DIRECTIVES -
- 1) In the forum thread, what does cccp say happens to you once you die as an ork?
- 2) Do these statements agree with the forum thread? (a) Skr121 would choose to be an inquisitor. (b) Brother Shrike thinks everyone would realistically end up as Space Marines. (c) Red couisars would be a dire avenger.
- 3) Can you go on with the forum thread from where it stops?

SELECTED EXTRACT -
All that being said, I was a huge Imperial Guard player for years.

Hmm... I think, maybe, I just convinced myself to start Chaos for a second army.

All you long-time traitors out there, fell free to give me advice!


----------



## cccp (Dec 15, 2006)

id be an ork. if you like fighting, the 41st millenium is the place for you. and once you die, you grow into another ork!


----------



## Brother Shrike (Nov 1, 2007)

shrike. hence my name. realistically: we'd all probably be plain-jane guardsmen.


----------



## Skr121 (Oct 3, 2007)

I think I'd go for inquisitor. Either Malleus or Hereticus.


----------



## cccp (Dec 15, 2006)

theres nothing wrong with being a guardsman:biggrin:, i mean a lasgun isnt that bad right?


----------



## Bloodhound (Feb 8, 2007)

Sure if you like stabbing people with cigars. Basically the same effect in my opinion.

Guard 1: So searge, How do you use this lasgun?
Searge: See the mode switch here? Use this.
Guard: Cigar lighter, Campfire starter, Torch, Laser Pointer.......Where's the kill setting on this thing?
Searge: er........ *Runs off*


----------



## Words_of_Truth (Sep 20, 2007)

Adeptus arbites are well better they get equipped with carapace, bolters etc and still get to fight without the problem are being used as cannon fodder on a front line.


----------



## Captain Micha (Nov 2, 2007)

Either, a C'tan, a necron lord, a Tau Shaso (like farsight), or a lord general militant. for all the same reasons. I'm the one calling the shots


----------



## Red couisars (Sep 2, 2007)

i would be a dire avernger they rule


----------



## demonkin (Nov 2, 2007)

chaos marine or cultist (khornite) because theyre so awsome its unbelivible (not cultists) and they get chain-axes and you slowly become one with youre armour


----------



## CGall10 (Nov 4, 2007)

(Rows from a dataset)

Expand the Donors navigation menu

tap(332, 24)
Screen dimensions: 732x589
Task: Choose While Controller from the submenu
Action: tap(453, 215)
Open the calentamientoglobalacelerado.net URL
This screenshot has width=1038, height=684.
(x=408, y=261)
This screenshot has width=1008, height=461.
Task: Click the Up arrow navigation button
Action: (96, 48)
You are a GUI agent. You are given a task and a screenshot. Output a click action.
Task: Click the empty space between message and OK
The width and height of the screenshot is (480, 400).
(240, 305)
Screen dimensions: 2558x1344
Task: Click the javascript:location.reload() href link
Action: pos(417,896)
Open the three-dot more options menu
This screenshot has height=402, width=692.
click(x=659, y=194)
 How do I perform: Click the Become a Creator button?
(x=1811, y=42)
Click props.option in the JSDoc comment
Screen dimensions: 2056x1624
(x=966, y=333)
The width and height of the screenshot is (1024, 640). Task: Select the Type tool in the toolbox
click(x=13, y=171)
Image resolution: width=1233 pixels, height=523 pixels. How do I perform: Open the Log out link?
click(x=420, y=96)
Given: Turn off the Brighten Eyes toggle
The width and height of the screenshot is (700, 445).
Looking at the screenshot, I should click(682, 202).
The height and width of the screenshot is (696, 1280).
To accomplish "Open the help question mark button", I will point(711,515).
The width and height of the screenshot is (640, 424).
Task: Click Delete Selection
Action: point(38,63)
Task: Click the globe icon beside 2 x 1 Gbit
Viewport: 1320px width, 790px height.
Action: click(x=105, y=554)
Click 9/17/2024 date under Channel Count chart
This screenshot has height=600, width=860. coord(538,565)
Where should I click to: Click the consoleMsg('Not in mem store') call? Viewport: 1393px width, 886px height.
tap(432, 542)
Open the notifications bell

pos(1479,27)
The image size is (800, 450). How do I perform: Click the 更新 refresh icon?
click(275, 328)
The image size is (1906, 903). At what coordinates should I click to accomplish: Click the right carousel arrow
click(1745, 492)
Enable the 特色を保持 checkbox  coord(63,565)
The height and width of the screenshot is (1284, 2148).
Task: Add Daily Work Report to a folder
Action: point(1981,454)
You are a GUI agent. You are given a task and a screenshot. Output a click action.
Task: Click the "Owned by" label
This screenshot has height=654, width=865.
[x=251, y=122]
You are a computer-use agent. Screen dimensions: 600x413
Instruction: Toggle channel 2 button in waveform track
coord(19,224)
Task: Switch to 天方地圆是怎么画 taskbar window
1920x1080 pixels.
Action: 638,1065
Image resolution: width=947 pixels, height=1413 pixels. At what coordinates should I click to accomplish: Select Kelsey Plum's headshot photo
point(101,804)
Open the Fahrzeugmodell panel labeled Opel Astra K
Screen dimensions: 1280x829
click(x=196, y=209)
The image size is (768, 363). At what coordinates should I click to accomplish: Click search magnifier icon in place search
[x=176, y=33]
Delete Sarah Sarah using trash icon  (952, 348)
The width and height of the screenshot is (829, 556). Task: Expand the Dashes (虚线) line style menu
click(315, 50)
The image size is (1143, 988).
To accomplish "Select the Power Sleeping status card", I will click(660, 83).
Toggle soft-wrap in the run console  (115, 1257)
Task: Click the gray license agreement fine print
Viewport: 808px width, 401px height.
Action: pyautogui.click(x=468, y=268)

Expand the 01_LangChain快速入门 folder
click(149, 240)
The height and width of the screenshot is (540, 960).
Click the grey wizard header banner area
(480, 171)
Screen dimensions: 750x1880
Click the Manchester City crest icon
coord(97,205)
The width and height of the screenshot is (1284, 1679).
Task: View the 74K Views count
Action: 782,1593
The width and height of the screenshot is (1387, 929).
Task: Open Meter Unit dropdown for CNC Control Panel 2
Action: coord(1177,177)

ANSWERS FOR THE TASKS -
- 1) You grow into another ork.

- 2)
(a) Yes: "I think I'd go for inquisitor."
(b) No: "realistically: we'd all probably be plain-jane guardsmen."
(c) Yes: "i would be a dire avernger they rule"

- 3)
an eldar warlock your brain copasity is amazing your strong and the responsibility isn't on your sholders it's on the farseers


----------



## Anphicar (Dec 31, 2006)

If I could be anything.._anything_...

I'd be a grot.


----------



## Cfreak (Oct 3, 2007)

Hmmm.... A commisar. No responsibility but the power to summarily execute random guardsmen, even officers! Yay!


----------



## squadiee (Nov 4, 2007)

Guard baneblade commander. I love tanks, and getting to take command of an uber tank would be the best thing possible :grin:


----------



## freaklord (Sep 13, 2007)

a thunderbolt pilot, just for the glory of it.


----------



## Xabre (Dec 20, 2006)

The 40k Universe, right?

Master of the Fleet of a Grey Knight strike force, commanding a Venerable Black Ship for a flagship.

...

Guess what my BFG fleet is? :victory:


----------



## Bishop120 (Nov 7, 2007)

Lol @ Xabre.. Wondering if anyone was going to remeber the Grey Knights... Personally I would be a Grey Knight Grandmaster hunting down the worst of the Chaos scum through out my Emporers galaxy.


----------



## DAMIAN_102 (Sep 24, 2007)

i would be a primarch probably lion el jonson cos you get to be mega powerful whilst not having to spend eternity on the toilet (emporer im looking at you)

:biggrin:


----------



## Words_of_Truth (Sep 20, 2007)

but Lion el'jonson is on a toilet deep within the rock


----------



## Dirge Eterna (Apr 30, 2007)

Being tended by the Watchers in the Dark, in some locked room.

-Dirge


----------



## Lord Syphallus (Nov 11, 2007)

A Noise Marine of the Emperor's Children. Party to excess on rock on!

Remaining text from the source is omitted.